Ella lo miró sorprendida.

– Pero ¿cuántos años tienes?

– Dieciocho.

– ¿No eres soldado?

– No; viajaba con mi familia. La dejé para unirme a las tropas.

– Pero… eso está muy bien.

Empleó el tono de admiración que esperaba Hubert, pero, sin saber por qué, su mirada lo hizo enrojecer. De cerca ya no parecía tan joven. Su rostro, ligeramente maquillado, estaba surcado de pequeñas arrugas. Era esbelta y elegante, y tenía unas piernas estupendas.

– ¿Cómo te llamas? -le preguntó la mujer.

– Hubert Péricand.

– ¿No hay un Péricand conservador del Museo de Bellas Artes?

– Es mi padre, señora.

Mientras hablaban, la mujer se había levantado y estaba sirviéndole café. Acababa de desayunar, y la bandeja con la cafetera medio llena, la jarrita de leche y las tostadas seguía sobre la mesa.

– No está muy caliente -le dijo-, pero igual tómalo, te sentará bien. -Hubert obedeció-. Con todos esos refugiados, hay tal barullo ahí abajo que no vendría nadie aunque me pasara todo el día llamando. Vienes de París, ¿verdad?

– Sí. ¿Usted también, señora?

– Sí. Pasé por Tours, donde me bombardearon. Ahora quiero llegar a Burdeos. Supongo que habrán evacuado la ópera allí.

– ¿Es usted actriz, señora? -preguntó Hubert respetuosamente.

– Bailarina. Arlette Corail. -Hubert sólo había visto bailarinas en el escenario del Châtelet. Instintivamente, la mirada del muchacho se dirigió con curiosidad y deseo hacia sus finos tobillos y musculosas pantorrillas, enfundados en lustrosas medias. Estaba azorado. Un mechón rubio le cayó sobre los ojos. La mujer se lo retiró con suavidad-. ¿Y ahora adónde te diriges?

– No lo sé. Mi familia se quedó en un pueblecito que está a unos treinta kilómetros de aquí. Me gustaría reunirme con ellos, pero los alemanes ya habrán llegado allí.

– Aquí los esperan de un momento a otro.

– ¿Aquí? -Alarmado, Hubert dio un respingo y se levantó para huir, pero la mujer lo retuvo, riendo.

– Pero ¿qué crees que te van a hacer? No eres más que un chico…

– Aun así he luchado… -protestó él, herido.

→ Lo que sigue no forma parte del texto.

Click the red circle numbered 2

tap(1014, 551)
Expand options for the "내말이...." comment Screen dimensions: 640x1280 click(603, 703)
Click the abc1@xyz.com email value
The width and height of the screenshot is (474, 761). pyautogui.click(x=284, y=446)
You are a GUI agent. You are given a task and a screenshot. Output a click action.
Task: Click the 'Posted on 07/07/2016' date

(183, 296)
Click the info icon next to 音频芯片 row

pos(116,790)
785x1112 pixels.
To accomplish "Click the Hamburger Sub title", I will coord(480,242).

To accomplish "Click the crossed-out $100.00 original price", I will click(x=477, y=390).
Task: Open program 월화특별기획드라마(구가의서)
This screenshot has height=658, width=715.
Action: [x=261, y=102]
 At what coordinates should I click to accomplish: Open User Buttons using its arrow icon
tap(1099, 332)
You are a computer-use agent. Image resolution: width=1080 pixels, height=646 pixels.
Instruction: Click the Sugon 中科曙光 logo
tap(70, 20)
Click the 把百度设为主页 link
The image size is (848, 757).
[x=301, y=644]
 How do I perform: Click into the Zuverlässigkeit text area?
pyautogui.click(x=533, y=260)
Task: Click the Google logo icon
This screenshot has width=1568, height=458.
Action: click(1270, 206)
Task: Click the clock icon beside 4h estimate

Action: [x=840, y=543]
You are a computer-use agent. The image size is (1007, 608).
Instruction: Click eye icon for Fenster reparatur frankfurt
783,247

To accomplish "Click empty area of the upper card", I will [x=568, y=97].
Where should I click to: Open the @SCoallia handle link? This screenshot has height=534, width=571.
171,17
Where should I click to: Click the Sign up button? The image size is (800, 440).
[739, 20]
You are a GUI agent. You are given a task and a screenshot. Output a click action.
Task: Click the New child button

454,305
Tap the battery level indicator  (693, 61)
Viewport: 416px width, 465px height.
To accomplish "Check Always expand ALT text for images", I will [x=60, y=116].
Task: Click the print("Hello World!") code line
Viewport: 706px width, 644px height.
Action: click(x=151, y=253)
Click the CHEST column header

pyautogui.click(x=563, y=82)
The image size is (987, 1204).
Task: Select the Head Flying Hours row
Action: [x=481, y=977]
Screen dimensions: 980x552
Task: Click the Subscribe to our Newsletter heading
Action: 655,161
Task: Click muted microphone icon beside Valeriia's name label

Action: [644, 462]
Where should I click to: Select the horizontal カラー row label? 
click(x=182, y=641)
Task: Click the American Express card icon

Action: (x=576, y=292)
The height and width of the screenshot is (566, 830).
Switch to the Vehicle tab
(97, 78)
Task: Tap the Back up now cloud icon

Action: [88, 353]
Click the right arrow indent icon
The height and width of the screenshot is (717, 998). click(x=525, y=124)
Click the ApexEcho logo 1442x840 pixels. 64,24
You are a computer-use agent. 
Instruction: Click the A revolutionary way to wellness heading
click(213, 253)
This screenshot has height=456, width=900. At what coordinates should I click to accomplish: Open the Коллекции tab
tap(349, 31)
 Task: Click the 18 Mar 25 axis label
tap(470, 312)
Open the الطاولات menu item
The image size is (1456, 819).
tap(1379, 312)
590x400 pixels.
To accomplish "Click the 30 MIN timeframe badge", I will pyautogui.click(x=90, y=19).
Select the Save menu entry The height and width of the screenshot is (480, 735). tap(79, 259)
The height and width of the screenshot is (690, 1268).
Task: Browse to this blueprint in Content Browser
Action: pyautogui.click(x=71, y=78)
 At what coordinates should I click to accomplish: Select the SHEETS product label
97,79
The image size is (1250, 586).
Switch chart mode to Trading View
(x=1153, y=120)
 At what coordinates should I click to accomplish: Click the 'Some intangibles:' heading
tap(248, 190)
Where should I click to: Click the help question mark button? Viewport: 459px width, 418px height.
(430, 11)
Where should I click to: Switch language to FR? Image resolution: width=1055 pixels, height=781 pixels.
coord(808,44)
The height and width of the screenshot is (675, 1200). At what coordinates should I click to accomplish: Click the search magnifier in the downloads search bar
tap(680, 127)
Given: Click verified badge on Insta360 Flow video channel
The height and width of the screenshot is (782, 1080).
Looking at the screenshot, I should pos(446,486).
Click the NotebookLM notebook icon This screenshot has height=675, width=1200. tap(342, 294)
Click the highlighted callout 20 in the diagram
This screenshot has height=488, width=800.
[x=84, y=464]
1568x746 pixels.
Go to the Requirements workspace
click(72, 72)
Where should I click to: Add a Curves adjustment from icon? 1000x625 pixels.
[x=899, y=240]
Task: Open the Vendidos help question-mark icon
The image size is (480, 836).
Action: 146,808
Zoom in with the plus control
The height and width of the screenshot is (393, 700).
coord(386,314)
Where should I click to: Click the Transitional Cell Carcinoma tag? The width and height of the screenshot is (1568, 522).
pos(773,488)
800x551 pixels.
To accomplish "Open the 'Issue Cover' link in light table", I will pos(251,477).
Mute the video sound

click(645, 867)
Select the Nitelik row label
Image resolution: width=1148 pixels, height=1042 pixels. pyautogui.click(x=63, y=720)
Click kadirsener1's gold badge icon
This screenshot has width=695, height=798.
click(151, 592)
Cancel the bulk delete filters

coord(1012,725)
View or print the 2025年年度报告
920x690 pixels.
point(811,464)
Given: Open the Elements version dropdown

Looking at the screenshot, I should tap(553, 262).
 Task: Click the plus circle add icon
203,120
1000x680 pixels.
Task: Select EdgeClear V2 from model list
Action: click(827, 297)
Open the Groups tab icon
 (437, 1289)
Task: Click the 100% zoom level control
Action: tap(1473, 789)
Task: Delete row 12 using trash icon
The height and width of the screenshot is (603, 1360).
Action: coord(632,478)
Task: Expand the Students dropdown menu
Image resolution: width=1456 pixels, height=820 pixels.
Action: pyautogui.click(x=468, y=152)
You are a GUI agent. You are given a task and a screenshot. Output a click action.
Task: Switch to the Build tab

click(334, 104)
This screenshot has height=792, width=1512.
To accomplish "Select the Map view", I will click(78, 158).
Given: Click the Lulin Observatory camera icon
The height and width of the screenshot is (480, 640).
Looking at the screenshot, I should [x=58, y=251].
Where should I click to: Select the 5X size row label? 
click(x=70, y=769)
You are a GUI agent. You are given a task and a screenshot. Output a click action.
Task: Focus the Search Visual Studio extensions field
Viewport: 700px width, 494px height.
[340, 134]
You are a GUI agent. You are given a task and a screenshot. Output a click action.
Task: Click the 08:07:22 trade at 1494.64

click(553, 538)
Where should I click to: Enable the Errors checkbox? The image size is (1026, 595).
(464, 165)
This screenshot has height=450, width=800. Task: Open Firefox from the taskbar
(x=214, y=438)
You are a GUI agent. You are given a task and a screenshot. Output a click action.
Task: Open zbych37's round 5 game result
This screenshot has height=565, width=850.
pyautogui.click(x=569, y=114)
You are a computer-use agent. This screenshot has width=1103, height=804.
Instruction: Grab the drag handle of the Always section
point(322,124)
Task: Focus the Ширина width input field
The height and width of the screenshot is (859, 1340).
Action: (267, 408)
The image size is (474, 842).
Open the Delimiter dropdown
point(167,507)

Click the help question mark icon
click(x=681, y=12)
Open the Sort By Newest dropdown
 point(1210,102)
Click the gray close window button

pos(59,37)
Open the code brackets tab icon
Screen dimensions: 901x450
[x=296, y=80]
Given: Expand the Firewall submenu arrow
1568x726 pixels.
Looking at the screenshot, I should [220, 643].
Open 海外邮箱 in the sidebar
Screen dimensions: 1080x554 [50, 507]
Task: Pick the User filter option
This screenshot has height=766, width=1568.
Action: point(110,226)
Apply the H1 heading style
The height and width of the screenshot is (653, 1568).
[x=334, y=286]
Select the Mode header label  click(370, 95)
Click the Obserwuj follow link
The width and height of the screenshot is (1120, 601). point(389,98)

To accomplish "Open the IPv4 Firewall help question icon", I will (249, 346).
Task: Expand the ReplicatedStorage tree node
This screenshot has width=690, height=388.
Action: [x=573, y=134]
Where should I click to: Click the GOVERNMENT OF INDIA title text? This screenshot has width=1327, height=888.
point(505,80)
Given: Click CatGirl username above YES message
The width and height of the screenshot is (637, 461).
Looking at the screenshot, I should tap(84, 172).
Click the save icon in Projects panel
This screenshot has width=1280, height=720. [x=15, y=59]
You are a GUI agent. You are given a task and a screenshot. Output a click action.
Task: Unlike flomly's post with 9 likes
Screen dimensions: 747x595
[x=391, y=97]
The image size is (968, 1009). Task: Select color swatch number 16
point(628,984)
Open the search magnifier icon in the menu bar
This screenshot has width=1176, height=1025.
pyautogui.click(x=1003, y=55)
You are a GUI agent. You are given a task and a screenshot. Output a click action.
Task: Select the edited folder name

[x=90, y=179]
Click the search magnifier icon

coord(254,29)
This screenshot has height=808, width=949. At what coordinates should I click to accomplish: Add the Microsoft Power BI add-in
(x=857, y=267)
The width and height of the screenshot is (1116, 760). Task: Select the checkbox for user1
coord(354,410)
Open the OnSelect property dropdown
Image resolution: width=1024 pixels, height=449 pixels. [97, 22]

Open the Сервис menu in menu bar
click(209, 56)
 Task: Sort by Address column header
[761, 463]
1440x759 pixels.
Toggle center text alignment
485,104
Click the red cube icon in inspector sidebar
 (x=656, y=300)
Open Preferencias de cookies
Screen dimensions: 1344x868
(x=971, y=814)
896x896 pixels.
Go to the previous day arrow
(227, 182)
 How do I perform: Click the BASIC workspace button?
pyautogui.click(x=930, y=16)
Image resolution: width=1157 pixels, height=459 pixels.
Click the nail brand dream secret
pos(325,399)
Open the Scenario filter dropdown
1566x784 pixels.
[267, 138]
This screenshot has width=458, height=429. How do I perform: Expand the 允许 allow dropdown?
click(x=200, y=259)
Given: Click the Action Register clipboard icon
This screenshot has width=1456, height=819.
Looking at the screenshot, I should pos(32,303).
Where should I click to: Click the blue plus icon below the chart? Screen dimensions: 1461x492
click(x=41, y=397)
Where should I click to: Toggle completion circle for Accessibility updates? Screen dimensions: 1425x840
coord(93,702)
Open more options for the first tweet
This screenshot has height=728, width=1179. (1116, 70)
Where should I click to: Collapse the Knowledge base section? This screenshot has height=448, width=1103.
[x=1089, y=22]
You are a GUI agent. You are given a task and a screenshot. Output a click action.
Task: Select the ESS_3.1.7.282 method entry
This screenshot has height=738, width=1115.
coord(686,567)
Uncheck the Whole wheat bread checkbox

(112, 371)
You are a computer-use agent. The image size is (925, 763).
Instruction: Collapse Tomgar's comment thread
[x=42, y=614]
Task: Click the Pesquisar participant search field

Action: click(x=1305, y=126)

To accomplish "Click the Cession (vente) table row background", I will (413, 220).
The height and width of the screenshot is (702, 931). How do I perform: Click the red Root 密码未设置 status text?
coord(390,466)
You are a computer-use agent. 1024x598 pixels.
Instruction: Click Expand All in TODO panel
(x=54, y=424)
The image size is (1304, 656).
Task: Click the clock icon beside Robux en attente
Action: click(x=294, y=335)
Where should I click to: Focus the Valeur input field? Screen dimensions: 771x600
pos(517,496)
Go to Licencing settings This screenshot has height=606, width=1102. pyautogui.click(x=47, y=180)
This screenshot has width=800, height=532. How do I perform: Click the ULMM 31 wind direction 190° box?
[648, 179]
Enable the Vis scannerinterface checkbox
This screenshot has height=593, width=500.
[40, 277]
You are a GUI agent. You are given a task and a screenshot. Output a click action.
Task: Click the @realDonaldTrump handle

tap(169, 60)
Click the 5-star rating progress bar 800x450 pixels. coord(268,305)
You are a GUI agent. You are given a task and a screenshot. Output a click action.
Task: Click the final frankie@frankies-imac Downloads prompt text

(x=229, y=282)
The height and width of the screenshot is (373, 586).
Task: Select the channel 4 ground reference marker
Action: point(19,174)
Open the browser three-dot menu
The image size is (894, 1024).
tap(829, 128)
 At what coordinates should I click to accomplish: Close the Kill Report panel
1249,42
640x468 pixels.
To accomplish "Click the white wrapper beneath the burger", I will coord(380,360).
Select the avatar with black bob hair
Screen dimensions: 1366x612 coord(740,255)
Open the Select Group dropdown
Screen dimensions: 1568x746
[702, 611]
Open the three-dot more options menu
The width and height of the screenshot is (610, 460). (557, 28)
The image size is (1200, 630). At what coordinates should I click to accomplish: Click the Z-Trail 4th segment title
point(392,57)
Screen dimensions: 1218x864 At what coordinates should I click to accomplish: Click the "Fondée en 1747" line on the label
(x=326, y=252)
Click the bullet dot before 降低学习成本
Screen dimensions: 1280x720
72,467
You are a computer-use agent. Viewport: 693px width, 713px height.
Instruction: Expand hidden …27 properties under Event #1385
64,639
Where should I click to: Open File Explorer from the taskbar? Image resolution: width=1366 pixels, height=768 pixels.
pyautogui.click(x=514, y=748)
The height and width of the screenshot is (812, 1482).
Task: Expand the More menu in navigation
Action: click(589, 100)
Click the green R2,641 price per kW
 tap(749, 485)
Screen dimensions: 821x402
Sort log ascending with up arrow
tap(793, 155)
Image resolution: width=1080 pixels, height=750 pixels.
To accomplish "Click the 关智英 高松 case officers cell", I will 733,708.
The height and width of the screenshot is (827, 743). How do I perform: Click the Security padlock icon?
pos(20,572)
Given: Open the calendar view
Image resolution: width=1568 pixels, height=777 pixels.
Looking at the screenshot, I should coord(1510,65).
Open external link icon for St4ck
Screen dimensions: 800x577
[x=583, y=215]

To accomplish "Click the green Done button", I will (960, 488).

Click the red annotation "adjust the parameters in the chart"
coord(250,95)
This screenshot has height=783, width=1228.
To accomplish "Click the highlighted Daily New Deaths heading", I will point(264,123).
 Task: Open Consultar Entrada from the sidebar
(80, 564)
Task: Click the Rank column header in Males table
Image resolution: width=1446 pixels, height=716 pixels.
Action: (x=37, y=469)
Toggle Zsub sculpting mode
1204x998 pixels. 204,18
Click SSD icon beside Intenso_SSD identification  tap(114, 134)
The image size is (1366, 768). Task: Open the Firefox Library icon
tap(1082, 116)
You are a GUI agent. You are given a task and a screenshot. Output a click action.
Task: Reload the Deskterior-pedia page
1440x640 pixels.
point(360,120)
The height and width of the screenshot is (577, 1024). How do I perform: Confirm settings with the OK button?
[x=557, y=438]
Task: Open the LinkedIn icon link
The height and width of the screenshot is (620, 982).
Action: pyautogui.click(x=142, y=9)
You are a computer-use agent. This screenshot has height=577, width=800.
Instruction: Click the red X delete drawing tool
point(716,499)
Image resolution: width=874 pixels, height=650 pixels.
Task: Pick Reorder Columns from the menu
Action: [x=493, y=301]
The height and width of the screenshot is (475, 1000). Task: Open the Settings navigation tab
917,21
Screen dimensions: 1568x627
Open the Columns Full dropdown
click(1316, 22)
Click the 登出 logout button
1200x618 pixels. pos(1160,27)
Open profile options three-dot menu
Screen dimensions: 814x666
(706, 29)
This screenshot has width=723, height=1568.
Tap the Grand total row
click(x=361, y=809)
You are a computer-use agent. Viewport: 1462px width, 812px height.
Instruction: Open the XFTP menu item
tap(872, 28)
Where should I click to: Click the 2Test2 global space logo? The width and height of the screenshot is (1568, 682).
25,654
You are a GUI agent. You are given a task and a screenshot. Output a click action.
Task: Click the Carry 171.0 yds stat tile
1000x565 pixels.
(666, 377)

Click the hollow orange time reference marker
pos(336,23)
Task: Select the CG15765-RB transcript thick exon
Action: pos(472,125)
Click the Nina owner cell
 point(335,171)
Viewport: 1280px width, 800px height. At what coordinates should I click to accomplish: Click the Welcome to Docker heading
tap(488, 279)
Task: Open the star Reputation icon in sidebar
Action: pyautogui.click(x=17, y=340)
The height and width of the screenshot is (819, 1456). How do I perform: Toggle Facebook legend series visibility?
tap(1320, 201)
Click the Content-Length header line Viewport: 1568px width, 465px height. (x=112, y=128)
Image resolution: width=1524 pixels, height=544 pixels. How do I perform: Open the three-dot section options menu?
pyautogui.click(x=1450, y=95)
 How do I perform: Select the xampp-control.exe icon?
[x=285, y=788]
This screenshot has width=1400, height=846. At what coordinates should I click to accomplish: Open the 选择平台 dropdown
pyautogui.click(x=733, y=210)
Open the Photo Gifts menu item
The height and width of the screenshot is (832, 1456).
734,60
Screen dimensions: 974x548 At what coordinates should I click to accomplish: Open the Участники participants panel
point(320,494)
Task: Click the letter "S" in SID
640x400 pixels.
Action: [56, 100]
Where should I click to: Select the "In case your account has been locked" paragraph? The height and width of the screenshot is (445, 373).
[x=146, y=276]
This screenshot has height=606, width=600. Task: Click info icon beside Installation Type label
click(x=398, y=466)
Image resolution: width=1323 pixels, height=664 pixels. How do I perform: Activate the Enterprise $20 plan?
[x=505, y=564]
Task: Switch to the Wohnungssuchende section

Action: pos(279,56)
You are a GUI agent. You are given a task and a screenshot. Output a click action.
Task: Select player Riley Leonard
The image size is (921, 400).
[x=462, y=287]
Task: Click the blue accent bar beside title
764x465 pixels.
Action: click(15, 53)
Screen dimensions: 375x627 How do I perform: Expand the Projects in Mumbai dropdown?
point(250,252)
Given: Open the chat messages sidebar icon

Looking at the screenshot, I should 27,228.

– Sí, claro que sí, pero nadie va a ir a contárselo, ¿verdad? -La bailarina pareció reflexionar y su entrecejo se arrugó ligeramente-. Mira, te diré lo que haremos. Bajaré y pediré una habitación para ti. Aquí me conocen. Es una fonda muy pequeña, pero cocinan de maravilla, y he pasado aquí más de un fin de semana. Te darán la habitación de su hijo, que está en el frente. Descansarás uno o dos días y podrás avisar a tus padres.